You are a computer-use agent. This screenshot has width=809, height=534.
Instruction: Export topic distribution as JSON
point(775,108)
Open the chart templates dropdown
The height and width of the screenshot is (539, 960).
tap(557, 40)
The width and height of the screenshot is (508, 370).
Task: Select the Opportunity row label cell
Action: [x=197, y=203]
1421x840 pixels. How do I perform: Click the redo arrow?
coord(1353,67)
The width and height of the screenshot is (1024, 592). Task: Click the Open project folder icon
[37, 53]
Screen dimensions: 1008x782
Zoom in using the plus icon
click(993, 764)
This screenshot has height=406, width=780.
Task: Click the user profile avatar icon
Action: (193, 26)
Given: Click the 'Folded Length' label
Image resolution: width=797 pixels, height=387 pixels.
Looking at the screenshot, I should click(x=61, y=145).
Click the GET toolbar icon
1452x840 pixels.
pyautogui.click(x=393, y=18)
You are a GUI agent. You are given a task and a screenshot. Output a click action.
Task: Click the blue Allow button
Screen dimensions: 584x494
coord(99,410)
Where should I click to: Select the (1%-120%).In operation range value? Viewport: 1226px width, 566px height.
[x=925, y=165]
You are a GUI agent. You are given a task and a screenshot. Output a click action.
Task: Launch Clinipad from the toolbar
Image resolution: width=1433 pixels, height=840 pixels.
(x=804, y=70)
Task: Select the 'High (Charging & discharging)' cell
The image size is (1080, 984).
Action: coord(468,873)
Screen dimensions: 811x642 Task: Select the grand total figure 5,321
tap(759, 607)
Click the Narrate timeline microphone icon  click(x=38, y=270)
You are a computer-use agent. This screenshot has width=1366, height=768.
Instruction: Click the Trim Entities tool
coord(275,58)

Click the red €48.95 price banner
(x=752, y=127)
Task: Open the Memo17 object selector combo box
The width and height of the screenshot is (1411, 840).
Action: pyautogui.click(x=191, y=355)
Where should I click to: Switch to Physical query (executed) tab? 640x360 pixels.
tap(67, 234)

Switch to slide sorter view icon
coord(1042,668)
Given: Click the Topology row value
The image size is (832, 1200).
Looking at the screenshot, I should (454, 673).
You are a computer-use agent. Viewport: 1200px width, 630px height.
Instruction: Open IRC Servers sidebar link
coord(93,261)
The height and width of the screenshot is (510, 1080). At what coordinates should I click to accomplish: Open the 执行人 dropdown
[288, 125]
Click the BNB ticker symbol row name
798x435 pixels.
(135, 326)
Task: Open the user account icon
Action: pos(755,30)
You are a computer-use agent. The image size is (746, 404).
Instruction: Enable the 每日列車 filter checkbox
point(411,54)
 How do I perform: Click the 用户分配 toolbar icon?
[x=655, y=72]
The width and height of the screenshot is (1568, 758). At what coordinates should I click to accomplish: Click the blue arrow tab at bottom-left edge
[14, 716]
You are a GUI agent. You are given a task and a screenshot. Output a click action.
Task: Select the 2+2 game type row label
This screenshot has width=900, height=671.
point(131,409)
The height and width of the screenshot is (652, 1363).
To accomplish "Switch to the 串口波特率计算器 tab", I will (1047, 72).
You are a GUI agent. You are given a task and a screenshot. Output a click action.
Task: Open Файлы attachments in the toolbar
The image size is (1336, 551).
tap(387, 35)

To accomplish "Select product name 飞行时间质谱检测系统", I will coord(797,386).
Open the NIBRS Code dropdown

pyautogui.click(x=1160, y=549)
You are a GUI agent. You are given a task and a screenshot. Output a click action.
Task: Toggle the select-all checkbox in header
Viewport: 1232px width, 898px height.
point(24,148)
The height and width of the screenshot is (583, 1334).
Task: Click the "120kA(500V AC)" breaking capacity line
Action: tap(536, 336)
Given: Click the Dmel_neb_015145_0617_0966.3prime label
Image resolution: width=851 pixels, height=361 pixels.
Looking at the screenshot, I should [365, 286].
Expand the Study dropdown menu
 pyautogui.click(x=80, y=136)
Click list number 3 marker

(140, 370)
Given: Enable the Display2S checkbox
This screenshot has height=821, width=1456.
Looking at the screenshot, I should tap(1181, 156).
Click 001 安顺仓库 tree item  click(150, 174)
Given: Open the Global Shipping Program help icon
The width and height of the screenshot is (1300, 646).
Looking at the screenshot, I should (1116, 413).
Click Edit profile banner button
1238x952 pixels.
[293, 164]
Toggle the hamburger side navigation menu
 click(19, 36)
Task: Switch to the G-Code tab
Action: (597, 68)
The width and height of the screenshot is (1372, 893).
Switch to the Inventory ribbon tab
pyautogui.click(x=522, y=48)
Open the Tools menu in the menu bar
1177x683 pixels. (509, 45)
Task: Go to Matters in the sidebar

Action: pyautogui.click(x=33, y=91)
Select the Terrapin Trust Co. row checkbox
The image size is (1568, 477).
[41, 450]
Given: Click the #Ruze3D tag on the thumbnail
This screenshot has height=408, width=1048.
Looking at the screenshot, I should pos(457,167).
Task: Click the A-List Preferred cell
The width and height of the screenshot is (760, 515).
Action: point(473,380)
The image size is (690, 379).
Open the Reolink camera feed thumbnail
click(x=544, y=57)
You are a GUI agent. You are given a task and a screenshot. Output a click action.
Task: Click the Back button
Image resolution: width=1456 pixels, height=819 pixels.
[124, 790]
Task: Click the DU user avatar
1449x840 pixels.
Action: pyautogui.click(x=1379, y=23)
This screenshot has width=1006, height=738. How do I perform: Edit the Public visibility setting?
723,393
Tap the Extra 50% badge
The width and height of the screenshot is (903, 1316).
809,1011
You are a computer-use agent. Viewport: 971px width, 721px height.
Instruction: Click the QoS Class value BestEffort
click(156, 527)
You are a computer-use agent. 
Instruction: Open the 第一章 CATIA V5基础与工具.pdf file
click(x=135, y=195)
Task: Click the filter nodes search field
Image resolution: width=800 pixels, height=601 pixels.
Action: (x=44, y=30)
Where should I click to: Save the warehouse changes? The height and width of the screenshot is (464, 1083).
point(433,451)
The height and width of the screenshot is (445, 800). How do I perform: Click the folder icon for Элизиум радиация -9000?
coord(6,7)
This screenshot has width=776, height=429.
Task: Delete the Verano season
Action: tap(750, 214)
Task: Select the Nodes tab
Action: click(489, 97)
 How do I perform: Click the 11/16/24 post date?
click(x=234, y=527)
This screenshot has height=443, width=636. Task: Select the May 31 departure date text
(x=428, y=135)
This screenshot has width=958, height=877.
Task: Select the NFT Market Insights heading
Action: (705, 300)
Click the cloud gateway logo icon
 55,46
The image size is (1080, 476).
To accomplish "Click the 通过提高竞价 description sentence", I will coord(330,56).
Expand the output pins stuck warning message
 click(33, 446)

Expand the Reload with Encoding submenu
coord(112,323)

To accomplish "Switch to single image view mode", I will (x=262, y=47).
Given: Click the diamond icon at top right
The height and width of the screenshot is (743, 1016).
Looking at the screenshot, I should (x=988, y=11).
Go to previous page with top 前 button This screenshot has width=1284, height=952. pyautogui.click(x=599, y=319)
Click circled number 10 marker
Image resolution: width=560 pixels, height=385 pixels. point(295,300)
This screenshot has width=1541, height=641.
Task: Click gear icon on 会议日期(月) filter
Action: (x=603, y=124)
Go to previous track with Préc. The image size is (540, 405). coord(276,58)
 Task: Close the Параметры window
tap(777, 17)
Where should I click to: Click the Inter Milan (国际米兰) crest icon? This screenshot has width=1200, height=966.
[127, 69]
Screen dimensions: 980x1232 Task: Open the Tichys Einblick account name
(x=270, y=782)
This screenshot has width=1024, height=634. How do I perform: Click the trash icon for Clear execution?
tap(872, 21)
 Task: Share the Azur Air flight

━━━━━━━━

**Exercise instructions**. All of the data must be set down again exactly.

**Result of the exercise**.
You are a computer-use agent. This screenshot has width=809, height=534.
Instruction: Export topic distribution as JSON
point(775,108)
Open the chart templates dropdown
The height and width of the screenshot is (539, 960).
tap(557, 40)
The width and height of the screenshot is (508, 370).
Task: Select the Opportunity row label cell
Action: [x=197, y=203]
1421x840 pixels. How do I perform: Click the redo arrow?
coord(1353,67)
The width and height of the screenshot is (1024, 592). Task: Click the Open project folder icon
[37, 53]
Screen dimensions: 1008x782
Zoom in using the plus icon
click(993, 764)
This screenshot has height=406, width=780.
Task: Click the user profile avatar icon
Action: (193, 26)
Given: Click the 'Folded Length' label
Image resolution: width=797 pixels, height=387 pixels.
Looking at the screenshot, I should click(x=61, y=145).
Click the GET toolbar icon
1452x840 pixels.
pyautogui.click(x=393, y=18)
You are a GUI agent. You are given a task and a screenshot. Output a click action.
Task: Click the blue Allow button
Screen dimensions: 584x494
coord(99,410)
Where should I click to: Select the (1%-120%).In operation range value? Viewport: 1226px width, 566px height.
[x=925, y=165]
You are a GUI agent. You are given a task and a screenshot. Output a click action.
Task: Launch Clinipad from the toolbar
Image resolution: width=1433 pixels, height=840 pixels.
(x=804, y=70)
Task: Select the 'High (Charging & discharging)' cell
The image size is (1080, 984).
Action: coord(468,873)
Screen dimensions: 811x642 Task: Select the grand total figure 5,321
tap(759, 607)
Click the Narrate timeline microphone icon  click(x=38, y=270)
You are a computer-use agent. This screenshot has width=1366, height=768.
Instruction: Click the Trim Entities tool
coord(275,58)

Click the red €48.95 price banner
(x=752, y=127)
Task: Open the Memo17 object selector combo box
The width and height of the screenshot is (1411, 840).
Action: pyautogui.click(x=191, y=355)
Where should I click to: Switch to Physical query (executed) tab? 640x360 pixels.
tap(67, 234)

Switch to slide sorter view icon
coord(1042,668)
Given: Click the Topology row value
The image size is (832, 1200).
Looking at the screenshot, I should (454, 673).
You are a computer-use agent. Viewport: 1200px width, 630px height.
Instruction: Open IRC Servers sidebar link
coord(93,261)
The height and width of the screenshot is (510, 1080). At what coordinates should I click to accomplish: Open the 执行人 dropdown
[288, 125]
Click the BNB ticker symbol row name
798x435 pixels.
(135, 326)
Task: Open the user account icon
Action: pos(755,30)
You are a computer-use agent. The image size is (746, 404).
Instruction: Enable the 每日列車 filter checkbox
point(411,54)
 How do I perform: Click the 用户分配 toolbar icon?
[x=655, y=72]
The width and height of the screenshot is (1568, 758). At what coordinates should I click to accomplish: Click the blue arrow tab at bottom-left edge
[14, 716]
You are a GUI agent. You are given a task and a screenshot. Output a click action.
Task: Select the 2+2 game type row label
This screenshot has width=900, height=671.
point(131,409)
The height and width of the screenshot is (652, 1363).
To accomplish "Switch to the 串口波特率计算器 tab", I will (1047, 72).
You are a GUI agent. You are given a task and a screenshot. Output a click action.
Task: Open Файлы attachments in the toolbar
The image size is (1336, 551).
tap(387, 35)

To accomplish "Select product name 飞行时间质谱检测系统", I will coord(797,386).
Open the NIBRS Code dropdown

pyautogui.click(x=1160, y=549)
You are a GUI agent. You are given a task and a screenshot. Output a click action.
Task: Toggle the select-all checkbox in header
Viewport: 1232px width, 898px height.
point(24,148)
The height and width of the screenshot is (583, 1334).
Task: Click the "120kA(500V AC)" breaking capacity line
Action: tap(536, 336)
Given: Click the Dmel_neb_015145_0617_0966.3prime label
Image resolution: width=851 pixels, height=361 pixels.
Looking at the screenshot, I should [365, 286].
Expand the Study dropdown menu
 pyautogui.click(x=80, y=136)
Click list number 3 marker

(140, 370)
Given: Enable the Display2S checkbox
This screenshot has height=821, width=1456.
Looking at the screenshot, I should tap(1181, 156).
Click 001 安顺仓库 tree item  click(150, 174)
Given: Open the Global Shipping Program help icon
The width and height of the screenshot is (1300, 646).
Looking at the screenshot, I should (1116, 413).
Click Edit profile banner button
1238x952 pixels.
[293, 164]
Toggle the hamburger side navigation menu
 click(19, 36)
Task: Switch to the G-Code tab
Action: (597, 68)
The width and height of the screenshot is (1372, 893).
Switch to the Inventory ribbon tab
pyautogui.click(x=522, y=48)
Open the Tools menu in the menu bar
1177x683 pixels. (509, 45)
Task: Go to Matters in the sidebar

Action: pyautogui.click(x=33, y=91)
Select the Terrapin Trust Co. row checkbox
The image size is (1568, 477).
[41, 450]
Given: Click the #Ruze3D tag on the thumbnail
This screenshot has height=408, width=1048.
Looking at the screenshot, I should pos(457,167).
Task: Click the A-List Preferred cell
The width and height of the screenshot is (760, 515).
Action: point(473,380)
The image size is (690, 379).
Open the Reolink camera feed thumbnail
click(x=544, y=57)
You are a GUI agent. You are given a task and a screenshot. Output a click action.
Task: Click the Back button
Image resolution: width=1456 pixels, height=819 pixels.
[124, 790]
Task: Click the DU user avatar
1449x840 pixels.
Action: pyautogui.click(x=1379, y=23)
This screenshot has width=1006, height=738. How do I perform: Edit the Public visibility setting?
723,393
Tap the Extra 50% badge
The width and height of the screenshot is (903, 1316).
809,1011
You are a computer-use agent. Viewport: 971px width, 721px height.
Instruction: Click the QoS Class value BestEffort
click(156, 527)
You are a computer-use agent. 
Instruction: Open the 第一章 CATIA V5基础与工具.pdf file
click(x=135, y=195)
Task: Click the filter nodes search field
Image resolution: width=800 pixels, height=601 pixels.
Action: (x=44, y=30)
Where should I click to: Save the warehouse changes? The height and width of the screenshot is (464, 1083).
point(433,451)
The height and width of the screenshot is (445, 800). How do I perform: Click the folder icon for Элизиум радиация -9000?
coord(6,7)
This screenshot has width=776, height=429.
Task: Delete the Verano season
Action: tap(750, 214)
Task: Select the Nodes tab
Action: click(489, 97)
 How do I perform: Click the 11/16/24 post date?
click(x=234, y=527)
This screenshot has height=443, width=636. Task: Select the May 31 departure date text
(x=428, y=135)
This screenshot has width=958, height=877.
Task: Select the NFT Market Insights heading
Action: (705, 300)
Click the cloud gateway logo icon
 55,46
The image size is (1080, 476).
To accomplish "Click the 通过提高竞价 description sentence", I will coord(330,56).
Expand the output pins stuck warning message
 click(33, 446)

Expand the Reload with Encoding submenu
coord(112,323)

To accomplish "Switch to single image view mode", I will (x=262, y=47).
Given: Click the diamond icon at top right
The height and width of the screenshot is (743, 1016).
Looking at the screenshot, I should (x=988, y=11).
Go to previous page with top 前 button This screenshot has width=1284, height=952. pyautogui.click(x=599, y=319)
Click circled number 10 marker
Image resolution: width=560 pixels, height=385 pixels. point(295,300)
This screenshot has width=1541, height=641.
Task: Click gear icon on 会议日期(月) filter
Action: (x=603, y=124)
Go to previous track with Préc. The image size is (540, 405). coord(276,58)
 Task: Close the Параметры window
tap(777, 17)
Where should I click to: Click the Inter Milan (国际米兰) crest icon? This screenshot has width=1200, height=966.
[127, 69]
Screen dimensions: 980x1232 Task: Open the Tichys Einblick account name
(x=270, y=782)
This screenshot has width=1024, height=634. How do I perform: Click the trash icon for Clear execution?
tap(872, 21)
 Task: Share the Azur Air flight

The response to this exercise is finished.